The soldiers of the United States have been invited and encouraged in general orders to insult and outrage the wives, the mothers, and the sisters of our citizens.

Helpless women have been torn from their homes and subjected to solitary confinement, some in fortresses and prisons, and one especially on an island of barren sand under a tropical sun; have been fed with loathsome rations that had been condemned as unfit for soldiers, and have been exposed to the vilest insults.

Prisoners of war, who surrendered to the naval forces of the United States on agreement that they should be released on parole, have been seized and kept in close confinement.

Repeated pretexts have been sought or invented for plundering the inhabitants of the captured city, by fines levied and collected under threat of imprisoning recusants at hard labor with ball and chain. The entire population of New-Orleans have been forced to elect between starvation by the confiscation of all their property and taking an oath against conscience to bear allegiance to the invader of their country.

Egress from the city has been refused to those whose fortitude withstood the test, and even to lone and aged women, and to helpless children; and after being ejected from their homes and robbed of their property, they have been left to starve in the streets or subsist on charity.

The slaves have been driven from the plantations in the neighborhood of New-Orleans until their owners would consent to share their crops with the Commanding General, his brother, Andrew J. Butler, and other officers; and when such consent had been extorted, the slaves have been restored to the plantations, and there compelled to work under the bayonets of the guards of the United States soldiers. Where that partnership was refused, armed expeditions have been sent to the plantations to rob them of every thing that was susceptible of removal.

And even slaves, too aged or infirm for work, have, in spite of their entreaties, been forced from their homes provided by their owners, and driven to wander helpless on the highway.
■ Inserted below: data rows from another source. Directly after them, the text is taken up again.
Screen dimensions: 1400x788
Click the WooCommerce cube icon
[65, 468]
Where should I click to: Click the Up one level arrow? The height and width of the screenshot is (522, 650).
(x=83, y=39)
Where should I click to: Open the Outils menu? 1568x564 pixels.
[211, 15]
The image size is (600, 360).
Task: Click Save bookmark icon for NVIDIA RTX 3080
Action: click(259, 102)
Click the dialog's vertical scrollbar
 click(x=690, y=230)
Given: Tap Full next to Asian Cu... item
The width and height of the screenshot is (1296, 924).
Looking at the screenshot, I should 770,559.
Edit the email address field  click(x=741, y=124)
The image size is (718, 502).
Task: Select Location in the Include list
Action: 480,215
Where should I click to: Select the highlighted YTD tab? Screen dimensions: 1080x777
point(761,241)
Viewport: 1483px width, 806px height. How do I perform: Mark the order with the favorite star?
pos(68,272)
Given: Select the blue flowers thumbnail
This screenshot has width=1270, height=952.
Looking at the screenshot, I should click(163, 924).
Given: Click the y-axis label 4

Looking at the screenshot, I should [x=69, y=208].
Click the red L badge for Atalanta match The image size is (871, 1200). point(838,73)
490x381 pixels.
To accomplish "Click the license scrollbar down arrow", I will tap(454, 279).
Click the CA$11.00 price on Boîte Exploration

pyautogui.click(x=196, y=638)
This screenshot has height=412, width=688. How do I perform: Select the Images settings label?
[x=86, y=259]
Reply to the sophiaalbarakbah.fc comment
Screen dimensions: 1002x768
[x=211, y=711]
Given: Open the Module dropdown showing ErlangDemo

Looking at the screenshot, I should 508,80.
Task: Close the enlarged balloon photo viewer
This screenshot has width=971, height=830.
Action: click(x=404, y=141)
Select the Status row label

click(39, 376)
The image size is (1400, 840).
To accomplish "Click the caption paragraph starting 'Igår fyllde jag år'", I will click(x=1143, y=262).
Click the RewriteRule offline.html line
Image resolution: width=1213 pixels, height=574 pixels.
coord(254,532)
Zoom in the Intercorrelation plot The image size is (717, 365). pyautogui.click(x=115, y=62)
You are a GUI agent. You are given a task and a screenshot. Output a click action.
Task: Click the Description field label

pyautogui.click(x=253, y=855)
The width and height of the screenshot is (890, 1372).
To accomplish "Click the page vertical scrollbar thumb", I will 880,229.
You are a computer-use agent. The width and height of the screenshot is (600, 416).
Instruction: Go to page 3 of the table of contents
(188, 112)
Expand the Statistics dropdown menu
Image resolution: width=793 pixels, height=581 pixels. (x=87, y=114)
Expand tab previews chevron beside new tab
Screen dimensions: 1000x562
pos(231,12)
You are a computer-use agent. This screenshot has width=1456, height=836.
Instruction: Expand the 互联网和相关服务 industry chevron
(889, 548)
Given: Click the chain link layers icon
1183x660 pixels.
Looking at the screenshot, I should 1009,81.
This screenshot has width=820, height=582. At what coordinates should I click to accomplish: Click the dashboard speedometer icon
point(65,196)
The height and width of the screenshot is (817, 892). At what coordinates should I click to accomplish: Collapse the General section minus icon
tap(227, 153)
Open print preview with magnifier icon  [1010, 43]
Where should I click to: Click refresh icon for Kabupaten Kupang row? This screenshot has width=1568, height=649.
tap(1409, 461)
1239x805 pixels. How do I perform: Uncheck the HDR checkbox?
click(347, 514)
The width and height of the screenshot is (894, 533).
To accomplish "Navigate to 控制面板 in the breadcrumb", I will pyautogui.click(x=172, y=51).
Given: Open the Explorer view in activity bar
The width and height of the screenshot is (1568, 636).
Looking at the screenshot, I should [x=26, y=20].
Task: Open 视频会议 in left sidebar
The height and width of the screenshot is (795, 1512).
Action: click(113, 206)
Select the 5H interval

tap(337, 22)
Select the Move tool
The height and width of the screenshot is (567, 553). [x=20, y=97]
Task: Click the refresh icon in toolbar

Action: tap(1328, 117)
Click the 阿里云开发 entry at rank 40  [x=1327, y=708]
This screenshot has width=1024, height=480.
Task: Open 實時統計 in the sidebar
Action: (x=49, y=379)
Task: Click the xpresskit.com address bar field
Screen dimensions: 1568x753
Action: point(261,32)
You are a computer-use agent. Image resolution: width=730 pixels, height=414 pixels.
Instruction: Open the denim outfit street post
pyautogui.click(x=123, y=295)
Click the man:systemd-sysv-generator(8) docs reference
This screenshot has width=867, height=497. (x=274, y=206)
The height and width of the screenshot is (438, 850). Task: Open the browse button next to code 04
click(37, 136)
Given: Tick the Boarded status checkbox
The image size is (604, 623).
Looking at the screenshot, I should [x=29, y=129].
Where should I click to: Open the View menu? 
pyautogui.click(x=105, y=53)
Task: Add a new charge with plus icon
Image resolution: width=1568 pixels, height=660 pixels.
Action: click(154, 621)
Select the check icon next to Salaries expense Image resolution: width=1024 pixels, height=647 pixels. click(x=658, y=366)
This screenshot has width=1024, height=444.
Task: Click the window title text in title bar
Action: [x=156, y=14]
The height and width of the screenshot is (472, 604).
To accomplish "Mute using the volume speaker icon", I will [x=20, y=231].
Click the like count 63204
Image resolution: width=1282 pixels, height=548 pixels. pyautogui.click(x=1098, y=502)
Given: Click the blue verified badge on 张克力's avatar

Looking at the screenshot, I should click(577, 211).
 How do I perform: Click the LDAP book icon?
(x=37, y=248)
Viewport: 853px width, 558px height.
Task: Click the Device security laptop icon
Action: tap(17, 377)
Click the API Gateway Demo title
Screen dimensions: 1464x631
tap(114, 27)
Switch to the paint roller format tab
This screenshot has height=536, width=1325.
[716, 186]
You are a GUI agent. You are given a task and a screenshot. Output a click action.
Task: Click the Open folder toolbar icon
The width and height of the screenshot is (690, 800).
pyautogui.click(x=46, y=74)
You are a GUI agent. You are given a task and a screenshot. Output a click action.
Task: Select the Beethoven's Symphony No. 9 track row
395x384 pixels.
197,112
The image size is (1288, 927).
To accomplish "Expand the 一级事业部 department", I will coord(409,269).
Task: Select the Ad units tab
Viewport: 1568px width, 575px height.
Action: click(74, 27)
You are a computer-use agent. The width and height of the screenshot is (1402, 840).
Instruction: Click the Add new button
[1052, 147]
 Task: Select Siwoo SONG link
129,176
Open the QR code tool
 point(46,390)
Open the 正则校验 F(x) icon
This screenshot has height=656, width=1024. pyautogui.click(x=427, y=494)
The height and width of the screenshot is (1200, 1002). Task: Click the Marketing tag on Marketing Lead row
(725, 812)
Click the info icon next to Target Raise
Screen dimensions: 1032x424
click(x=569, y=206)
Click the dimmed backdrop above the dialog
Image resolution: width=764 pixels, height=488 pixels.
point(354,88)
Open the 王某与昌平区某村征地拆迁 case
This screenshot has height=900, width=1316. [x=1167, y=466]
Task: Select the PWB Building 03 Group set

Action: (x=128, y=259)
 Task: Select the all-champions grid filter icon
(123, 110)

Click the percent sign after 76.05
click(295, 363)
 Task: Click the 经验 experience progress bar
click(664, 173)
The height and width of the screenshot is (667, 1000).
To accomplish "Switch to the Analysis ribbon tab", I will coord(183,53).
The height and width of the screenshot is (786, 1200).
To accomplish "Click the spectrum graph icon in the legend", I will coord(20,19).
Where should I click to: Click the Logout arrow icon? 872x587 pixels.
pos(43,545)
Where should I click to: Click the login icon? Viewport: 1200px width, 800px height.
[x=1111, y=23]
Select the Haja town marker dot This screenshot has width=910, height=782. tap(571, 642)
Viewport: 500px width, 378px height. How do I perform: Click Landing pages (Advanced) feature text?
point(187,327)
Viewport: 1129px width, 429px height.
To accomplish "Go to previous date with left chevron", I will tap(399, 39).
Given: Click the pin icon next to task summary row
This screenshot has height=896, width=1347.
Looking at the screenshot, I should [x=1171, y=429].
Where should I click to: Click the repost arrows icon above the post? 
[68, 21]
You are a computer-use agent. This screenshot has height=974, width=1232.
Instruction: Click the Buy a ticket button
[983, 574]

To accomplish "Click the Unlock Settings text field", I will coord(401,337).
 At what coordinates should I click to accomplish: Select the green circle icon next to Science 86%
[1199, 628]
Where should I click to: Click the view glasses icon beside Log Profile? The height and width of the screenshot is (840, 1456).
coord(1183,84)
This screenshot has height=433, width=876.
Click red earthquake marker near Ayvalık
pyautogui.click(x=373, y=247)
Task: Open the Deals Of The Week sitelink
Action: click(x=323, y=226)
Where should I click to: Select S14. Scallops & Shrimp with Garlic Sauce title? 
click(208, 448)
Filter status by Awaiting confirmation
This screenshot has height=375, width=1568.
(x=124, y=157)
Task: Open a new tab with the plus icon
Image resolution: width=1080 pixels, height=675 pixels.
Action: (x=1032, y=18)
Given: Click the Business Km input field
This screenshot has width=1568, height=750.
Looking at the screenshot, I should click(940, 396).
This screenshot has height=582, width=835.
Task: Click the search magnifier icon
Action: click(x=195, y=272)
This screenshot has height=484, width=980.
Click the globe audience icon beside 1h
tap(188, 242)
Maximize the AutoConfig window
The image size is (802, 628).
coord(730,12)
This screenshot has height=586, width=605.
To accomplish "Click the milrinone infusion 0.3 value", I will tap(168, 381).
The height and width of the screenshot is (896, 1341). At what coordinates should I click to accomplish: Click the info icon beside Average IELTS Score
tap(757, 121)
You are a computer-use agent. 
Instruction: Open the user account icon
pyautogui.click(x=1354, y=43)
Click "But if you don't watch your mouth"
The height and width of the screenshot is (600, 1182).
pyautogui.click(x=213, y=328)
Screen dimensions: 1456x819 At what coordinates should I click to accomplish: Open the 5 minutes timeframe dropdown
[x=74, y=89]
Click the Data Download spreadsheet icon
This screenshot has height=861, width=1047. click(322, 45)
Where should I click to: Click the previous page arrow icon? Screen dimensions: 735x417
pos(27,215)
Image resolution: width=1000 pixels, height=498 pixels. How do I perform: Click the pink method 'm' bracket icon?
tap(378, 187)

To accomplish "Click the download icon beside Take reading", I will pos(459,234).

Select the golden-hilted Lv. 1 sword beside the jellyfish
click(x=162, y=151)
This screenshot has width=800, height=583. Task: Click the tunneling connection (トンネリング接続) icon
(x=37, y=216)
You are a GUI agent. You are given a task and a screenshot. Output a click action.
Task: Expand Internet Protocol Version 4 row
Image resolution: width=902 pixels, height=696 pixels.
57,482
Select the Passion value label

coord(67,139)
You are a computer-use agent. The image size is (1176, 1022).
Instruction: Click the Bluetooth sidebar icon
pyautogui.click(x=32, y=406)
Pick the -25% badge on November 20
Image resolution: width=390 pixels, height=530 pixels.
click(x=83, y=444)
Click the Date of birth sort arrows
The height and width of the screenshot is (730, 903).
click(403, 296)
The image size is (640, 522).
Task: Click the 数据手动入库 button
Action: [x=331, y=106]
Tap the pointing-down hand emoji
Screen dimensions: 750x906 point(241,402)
By a recent general order, number ninety-one, the entire property in that part of Louisiana west of the Mississippi River, has been sequestrated for confiscation, and officers have been assigned to duty with orders to gather up and collect the personal property, and turn over to the proper officers upon their receipts, such of said property as may be required for the use of the United States army; to collect together all the other personal property and bring the same to New-Orleans, and cause it to be sold at public auction to highest bidders — an order which, if executed, condemns to punishment, by starvation, at least a quarter of a million of human beings, of all ages, sexes, and conditions, and of which the execution, although forbidden to military officers by the orders of President Lincoln, is in accordance with the confiscation law of our enemies which he has effected to be enforced through the agency of civil officials.

And, finally, the African slaves have not only been incited to insurrection by every license and encouragement, but numbers of them have actually been armed for a servile war — a war in its nature far exceeding the horrors and most merciless atrocities of savages.

And whereas, the officers under command of said Butler have been, in many instances, active and zealous agents in the commission of these crimes, and no instance is known of the refusal of any one of them to participate in the outrages above narrated.

And whereas, the President of the United [293] States has, by public and official declarations, signified not only his approval of the effort to excite servile war within the Confederacy, but his intentions to give aid and encouragement thereto, if these independent States shall continue to refuse submission to a foreign power after the first day of January next, and has thus made known that all appeal to the law of nations, the dictates of reason, and the instincts of humanity would be addressed in vain to our enemies, and that they can be deterred from the commission of these crimes only by the terrors of just retribution.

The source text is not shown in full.